Data listing Block Start

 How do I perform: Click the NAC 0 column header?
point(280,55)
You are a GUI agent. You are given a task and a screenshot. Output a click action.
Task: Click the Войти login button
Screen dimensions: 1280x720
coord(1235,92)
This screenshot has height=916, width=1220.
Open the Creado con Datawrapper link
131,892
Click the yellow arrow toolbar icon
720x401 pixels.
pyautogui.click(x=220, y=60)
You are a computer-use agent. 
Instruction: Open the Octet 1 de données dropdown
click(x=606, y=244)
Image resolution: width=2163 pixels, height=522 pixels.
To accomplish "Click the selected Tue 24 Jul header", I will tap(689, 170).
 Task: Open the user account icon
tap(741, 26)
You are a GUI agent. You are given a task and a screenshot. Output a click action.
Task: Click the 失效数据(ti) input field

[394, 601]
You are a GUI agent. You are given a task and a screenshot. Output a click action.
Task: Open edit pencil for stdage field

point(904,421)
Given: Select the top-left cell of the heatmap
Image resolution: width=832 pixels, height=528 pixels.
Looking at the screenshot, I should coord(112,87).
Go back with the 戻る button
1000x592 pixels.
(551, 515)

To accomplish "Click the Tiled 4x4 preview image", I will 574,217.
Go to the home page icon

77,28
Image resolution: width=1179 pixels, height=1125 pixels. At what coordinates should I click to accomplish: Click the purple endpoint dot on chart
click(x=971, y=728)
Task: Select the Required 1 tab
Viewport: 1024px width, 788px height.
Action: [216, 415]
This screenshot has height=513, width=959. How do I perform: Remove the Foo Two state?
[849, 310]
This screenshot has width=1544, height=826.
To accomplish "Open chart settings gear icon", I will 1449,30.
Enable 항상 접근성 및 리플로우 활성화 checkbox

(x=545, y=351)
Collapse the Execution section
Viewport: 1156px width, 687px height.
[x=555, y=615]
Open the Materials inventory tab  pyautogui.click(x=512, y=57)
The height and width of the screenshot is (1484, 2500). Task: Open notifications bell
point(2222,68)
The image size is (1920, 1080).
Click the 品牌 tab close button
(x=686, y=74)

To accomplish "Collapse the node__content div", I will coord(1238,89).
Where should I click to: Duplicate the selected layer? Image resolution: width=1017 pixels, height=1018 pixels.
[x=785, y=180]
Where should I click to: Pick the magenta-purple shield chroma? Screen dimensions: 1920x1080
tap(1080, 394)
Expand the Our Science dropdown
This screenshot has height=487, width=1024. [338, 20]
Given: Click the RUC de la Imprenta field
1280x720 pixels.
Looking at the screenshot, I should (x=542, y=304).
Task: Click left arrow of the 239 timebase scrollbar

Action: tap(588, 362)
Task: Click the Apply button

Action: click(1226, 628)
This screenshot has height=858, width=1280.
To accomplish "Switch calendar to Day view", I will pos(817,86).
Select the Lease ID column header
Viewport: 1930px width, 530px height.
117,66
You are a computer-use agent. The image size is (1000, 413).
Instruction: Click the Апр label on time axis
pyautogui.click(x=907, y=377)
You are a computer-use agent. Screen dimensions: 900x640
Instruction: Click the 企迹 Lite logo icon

Data listing Block End

-- What is needed --
Whenever the word "size" shows up in a line of the entries, list that line.

-- Exercise answer --
The image size is (1920, 1080).
You are a computer-use agent. The image size is (1000, 413).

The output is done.